Prior to the Anglo-Danish Wars of the 860s onwards, warfare in England was predominantly the role of the elite. Armies were based around the gesith, the close personal retinue of warriors who were a leader's companions in battle and friends out of it. Originally, these were the personal friends of a warlord-king who accompanied him into battle and were in turn rewarded with gifts and glory. Consider as an example the band of Geats who accompany Beowulf to the land of the Scyldings in the eponymous epic: they are his 'sword-brothers' and he is their 'ring-giver.' As kingdoms expanded and consolidated, the thegns of the gesith became land-holders who held estates from the king in return for providing him with military service, with those relationships increasingly codified in charters following the Augustinian conversion of 597. As kingdoms expanded, so 'King's thegns' increasingly gathered gesiths of their own - 'thegns ordinary' who held land in return for service just as the 'King's thegns' held land from the King. These thegns were supplemented by members of the Freeman class of peasantry who owned their land outright and thus were due obligation only to the King. In practice, therefore, the 'army' was essentially a collection of multiple small warbands coalescing into a wider force.

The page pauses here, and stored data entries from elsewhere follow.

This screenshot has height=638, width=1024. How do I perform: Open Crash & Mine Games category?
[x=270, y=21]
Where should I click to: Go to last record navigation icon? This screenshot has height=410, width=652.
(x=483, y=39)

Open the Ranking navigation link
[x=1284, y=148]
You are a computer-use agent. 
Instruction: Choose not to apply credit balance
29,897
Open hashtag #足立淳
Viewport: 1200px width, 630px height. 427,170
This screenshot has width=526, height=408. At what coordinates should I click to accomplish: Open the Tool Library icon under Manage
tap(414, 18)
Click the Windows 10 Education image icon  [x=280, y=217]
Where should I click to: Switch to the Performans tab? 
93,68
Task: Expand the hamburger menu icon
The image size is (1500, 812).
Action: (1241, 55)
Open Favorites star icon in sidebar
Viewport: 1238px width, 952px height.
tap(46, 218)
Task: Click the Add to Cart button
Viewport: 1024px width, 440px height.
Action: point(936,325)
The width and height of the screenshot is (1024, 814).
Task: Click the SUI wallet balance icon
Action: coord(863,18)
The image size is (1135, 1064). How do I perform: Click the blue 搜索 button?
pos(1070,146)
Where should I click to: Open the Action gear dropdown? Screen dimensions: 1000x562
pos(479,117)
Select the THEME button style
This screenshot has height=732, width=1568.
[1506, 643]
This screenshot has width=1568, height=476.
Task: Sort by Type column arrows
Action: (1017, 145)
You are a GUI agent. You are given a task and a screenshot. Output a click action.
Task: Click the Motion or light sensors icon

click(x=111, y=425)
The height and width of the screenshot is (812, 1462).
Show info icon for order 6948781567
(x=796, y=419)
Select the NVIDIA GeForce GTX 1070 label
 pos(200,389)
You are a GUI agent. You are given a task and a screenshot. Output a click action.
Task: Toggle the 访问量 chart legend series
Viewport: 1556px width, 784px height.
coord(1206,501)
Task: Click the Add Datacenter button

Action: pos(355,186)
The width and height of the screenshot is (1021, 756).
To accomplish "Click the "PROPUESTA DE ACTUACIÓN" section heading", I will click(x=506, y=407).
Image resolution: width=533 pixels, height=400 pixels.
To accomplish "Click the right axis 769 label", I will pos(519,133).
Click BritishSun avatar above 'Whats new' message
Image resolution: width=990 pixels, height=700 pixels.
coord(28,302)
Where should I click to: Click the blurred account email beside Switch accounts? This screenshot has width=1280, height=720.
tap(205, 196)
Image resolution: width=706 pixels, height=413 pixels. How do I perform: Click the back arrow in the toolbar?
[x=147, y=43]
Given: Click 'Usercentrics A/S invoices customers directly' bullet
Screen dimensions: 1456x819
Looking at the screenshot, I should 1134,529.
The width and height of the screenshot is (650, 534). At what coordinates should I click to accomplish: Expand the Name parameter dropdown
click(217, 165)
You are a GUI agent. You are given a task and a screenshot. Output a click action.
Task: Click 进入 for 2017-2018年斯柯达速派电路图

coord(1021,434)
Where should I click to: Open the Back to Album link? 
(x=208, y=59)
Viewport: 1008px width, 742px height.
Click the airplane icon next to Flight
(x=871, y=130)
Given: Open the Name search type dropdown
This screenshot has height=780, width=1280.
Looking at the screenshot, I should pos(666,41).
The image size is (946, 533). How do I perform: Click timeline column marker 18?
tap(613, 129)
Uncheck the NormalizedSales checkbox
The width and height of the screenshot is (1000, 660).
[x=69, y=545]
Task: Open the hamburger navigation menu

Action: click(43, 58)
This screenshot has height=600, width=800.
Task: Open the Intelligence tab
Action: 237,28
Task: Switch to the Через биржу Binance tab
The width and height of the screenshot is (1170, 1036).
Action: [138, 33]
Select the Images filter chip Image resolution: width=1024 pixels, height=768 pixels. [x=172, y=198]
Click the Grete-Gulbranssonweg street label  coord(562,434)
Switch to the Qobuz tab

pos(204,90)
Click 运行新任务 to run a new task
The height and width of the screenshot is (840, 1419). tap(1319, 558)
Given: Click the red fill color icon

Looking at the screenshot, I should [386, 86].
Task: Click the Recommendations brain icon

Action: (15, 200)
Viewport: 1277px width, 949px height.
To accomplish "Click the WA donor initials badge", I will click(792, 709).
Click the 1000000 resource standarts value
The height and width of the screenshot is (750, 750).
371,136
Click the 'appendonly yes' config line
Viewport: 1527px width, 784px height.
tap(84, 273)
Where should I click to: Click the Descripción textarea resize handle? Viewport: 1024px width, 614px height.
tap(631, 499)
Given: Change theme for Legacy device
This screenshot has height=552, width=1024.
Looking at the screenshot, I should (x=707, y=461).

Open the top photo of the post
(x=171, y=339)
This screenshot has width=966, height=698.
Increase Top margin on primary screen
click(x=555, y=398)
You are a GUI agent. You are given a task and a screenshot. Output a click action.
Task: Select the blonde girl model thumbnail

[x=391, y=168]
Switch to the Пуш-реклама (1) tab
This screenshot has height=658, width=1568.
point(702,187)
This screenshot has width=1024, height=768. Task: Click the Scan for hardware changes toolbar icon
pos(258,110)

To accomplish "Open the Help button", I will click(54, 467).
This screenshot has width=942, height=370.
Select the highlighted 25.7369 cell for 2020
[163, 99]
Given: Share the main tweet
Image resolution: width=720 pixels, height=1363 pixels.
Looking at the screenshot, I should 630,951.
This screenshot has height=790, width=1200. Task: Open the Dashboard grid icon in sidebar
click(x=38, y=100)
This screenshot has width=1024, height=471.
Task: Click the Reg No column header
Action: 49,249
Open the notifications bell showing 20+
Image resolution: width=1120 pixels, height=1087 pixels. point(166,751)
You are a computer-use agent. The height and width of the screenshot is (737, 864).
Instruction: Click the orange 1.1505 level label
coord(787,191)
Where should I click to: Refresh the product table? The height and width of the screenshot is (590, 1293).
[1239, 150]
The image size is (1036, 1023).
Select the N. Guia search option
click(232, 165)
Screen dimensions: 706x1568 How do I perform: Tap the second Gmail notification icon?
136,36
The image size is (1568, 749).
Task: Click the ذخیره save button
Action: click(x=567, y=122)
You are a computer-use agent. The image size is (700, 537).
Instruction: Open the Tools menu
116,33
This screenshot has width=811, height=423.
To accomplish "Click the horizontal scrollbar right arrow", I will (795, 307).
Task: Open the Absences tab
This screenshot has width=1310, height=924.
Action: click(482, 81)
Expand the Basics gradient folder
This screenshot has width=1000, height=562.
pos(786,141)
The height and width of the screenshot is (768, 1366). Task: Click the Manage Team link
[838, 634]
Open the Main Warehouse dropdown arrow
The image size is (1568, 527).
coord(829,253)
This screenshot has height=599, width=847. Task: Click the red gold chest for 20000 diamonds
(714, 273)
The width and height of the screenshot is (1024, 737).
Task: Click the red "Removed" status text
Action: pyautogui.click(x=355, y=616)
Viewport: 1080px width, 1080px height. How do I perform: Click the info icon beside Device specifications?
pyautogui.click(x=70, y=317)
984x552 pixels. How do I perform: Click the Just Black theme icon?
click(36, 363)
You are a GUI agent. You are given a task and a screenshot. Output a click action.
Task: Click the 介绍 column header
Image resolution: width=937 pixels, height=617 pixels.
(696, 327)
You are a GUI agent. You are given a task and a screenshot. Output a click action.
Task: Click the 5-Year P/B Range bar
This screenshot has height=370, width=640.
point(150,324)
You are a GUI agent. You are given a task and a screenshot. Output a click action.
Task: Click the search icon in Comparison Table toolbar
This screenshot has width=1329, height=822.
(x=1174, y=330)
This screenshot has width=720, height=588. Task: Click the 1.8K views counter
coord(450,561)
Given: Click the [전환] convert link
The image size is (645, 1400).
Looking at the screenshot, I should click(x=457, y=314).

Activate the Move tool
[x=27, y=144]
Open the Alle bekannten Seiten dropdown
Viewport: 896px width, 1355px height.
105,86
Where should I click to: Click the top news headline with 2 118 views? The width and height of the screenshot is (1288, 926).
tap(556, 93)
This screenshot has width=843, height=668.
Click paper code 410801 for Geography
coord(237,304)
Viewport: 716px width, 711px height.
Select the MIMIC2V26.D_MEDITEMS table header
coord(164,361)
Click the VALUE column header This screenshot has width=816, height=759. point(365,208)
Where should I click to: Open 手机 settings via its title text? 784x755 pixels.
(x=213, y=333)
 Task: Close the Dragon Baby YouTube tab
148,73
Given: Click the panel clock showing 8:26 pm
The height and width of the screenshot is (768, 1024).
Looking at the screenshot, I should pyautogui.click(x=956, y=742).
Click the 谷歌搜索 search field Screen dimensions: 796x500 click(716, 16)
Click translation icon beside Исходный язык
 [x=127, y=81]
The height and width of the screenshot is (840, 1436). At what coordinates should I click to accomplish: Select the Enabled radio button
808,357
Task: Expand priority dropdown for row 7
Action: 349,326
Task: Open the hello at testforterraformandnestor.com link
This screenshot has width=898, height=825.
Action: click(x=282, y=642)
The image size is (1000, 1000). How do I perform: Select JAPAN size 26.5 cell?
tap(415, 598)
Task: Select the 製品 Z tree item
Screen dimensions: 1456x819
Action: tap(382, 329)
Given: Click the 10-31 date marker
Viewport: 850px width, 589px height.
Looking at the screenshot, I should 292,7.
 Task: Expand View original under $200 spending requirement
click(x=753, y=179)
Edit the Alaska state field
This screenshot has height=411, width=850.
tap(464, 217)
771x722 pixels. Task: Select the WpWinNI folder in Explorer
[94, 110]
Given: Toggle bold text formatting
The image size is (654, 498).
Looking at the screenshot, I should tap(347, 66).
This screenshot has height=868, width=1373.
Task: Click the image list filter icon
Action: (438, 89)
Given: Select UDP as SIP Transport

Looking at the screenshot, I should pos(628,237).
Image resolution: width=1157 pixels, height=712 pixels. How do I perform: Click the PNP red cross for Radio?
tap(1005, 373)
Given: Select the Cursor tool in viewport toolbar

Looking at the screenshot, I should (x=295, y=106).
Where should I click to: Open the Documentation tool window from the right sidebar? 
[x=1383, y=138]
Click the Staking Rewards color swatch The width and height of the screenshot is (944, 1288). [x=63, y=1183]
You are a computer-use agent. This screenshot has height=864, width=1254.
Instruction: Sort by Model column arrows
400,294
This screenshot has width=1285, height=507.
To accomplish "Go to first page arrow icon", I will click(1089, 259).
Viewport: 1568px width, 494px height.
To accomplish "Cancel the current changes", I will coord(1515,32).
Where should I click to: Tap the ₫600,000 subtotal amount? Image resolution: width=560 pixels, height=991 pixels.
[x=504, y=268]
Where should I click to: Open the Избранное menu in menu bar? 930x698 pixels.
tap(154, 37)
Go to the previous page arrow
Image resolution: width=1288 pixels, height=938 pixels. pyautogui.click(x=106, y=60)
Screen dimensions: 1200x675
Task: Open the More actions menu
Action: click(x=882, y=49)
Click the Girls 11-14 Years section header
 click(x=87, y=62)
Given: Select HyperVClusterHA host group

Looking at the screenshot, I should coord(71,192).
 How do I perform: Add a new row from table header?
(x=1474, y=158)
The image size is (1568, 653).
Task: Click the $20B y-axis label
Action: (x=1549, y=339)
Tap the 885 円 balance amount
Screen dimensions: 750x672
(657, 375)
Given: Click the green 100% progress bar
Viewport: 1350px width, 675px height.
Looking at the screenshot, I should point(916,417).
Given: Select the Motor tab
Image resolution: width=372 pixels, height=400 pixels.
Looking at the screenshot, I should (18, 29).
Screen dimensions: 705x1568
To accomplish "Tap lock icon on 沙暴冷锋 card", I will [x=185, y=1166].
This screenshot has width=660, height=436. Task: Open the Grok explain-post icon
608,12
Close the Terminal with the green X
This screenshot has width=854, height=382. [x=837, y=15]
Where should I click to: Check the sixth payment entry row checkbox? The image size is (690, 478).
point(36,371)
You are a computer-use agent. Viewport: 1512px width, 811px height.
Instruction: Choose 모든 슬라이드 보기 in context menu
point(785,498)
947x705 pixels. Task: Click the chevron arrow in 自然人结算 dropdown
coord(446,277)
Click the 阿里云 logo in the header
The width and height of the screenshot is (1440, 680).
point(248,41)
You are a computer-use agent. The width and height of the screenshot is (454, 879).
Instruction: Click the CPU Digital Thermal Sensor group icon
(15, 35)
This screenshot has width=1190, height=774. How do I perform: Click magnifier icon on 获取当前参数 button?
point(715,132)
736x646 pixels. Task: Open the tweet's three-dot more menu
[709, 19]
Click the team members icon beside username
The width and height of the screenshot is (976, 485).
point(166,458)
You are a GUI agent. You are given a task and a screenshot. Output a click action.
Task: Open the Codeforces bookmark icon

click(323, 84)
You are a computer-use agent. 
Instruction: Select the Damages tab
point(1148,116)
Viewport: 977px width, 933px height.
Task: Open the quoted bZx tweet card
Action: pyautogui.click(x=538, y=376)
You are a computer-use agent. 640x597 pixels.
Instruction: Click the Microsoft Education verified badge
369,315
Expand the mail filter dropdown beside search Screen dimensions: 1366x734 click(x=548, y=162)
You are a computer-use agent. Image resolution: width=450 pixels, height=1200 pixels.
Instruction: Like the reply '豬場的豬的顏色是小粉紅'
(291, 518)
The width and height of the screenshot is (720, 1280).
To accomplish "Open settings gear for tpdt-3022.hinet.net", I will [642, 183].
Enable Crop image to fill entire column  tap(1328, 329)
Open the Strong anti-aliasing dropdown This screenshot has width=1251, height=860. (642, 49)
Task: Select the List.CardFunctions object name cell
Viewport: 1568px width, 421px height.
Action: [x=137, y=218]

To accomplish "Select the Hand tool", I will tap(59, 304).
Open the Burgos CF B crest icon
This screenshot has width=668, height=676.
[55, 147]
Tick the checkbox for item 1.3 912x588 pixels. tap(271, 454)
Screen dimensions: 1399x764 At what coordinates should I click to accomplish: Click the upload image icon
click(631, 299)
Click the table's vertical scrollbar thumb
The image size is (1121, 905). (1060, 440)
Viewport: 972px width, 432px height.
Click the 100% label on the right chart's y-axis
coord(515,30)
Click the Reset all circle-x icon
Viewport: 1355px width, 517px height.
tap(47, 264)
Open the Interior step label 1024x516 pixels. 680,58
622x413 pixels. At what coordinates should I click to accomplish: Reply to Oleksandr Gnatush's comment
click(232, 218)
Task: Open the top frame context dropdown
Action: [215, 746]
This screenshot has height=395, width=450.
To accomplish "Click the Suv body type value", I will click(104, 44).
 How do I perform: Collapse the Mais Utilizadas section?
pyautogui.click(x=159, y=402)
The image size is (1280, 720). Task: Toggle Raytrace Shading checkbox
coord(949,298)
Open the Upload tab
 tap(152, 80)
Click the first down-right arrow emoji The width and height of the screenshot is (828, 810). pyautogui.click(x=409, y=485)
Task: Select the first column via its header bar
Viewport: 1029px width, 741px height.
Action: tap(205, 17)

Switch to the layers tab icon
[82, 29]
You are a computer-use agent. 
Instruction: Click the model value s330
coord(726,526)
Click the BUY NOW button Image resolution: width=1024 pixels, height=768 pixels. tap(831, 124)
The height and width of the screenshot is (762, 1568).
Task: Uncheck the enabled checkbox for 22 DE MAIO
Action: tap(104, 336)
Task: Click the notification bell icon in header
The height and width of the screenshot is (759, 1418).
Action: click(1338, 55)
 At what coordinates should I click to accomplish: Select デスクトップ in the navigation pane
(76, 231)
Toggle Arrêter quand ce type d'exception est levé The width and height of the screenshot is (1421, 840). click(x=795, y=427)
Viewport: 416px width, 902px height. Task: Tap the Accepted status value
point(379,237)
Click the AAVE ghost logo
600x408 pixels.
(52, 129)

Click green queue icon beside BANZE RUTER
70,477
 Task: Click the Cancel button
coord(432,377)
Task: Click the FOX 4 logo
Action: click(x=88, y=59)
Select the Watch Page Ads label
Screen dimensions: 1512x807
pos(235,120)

These warbands consisted of professional warriors for whom warfare was a way of life and the means by which they achieved fame, fortune and status. Excavations of 7th Century Northumbrian warrior graves at Bamburgh showed that those interred were tall, well built, well fed individuals, relatively free from disease and buried with a wide array of trophies and wealth. Where we do see peasant levies is after the Alfredian reforms of the early 870s, where fyrdmen and their maritime counterparts lithmen become fundamental linchpins of English defensive strategy. The recruitment of the fyrd simply extended the obligations of military service further down the social hierarchy to include tenanted farmers. Whereas previously a thegn ordinary might simply have served in the gesith of another, the obligation was now upon him to raise a gesith of his own. Fyrd service was just one of many civil defence duties alongside roles such as fortress construction, road and bridge maintenance and manning coastguards or watch towers, and so a thegn would likely only have chosen the most suitable, competent and ready men to accompany him. We know from sources like The Battle of Maldon that thegns fought in the shieldwall alongside their fyrdmen and depended on them in battle, so it was in his interests to have the most suitable fighters. The Battle of Maldon also illustrates how thegns encouraged and briefed their men right up until the very start of the fighting. Similarly to the earlier armies, the fyrd was organised at shire level but was made up of myriad small warbands recruited at the Hundred or even Tything level. Evidence suggests that these individual warbands were discernible, or carried insignia or banners marking them out; in the wake of his victory at Brunanburh, Æthelstan personally congratulated the specific warband from the town of Malmesbury within the wider Wiltshire fyrd in the West Saxon elements of the English army.

The fyrd was first and foremost designed for local defence, to provide a ready rapid reaction force to deter the rapid manoeuvre warfare and diversionary raiding which had been a successful strategy of the Danes in the 860s and 870s, and thus free up the royal army for wider campaigning and bolster its manpower where needed. 'Conscription' as we might understand the term in a modern concept is unlikely to have been particularly necessary in this role, not least because a demoralised conscript is the last person you want in your shieldwall, but also because fyrd service advertised both considerable social status and opportunities to gather considerable loot, whether through interdicting Danish raiding armies, or by counter-raiding Danish fortresses in border areas.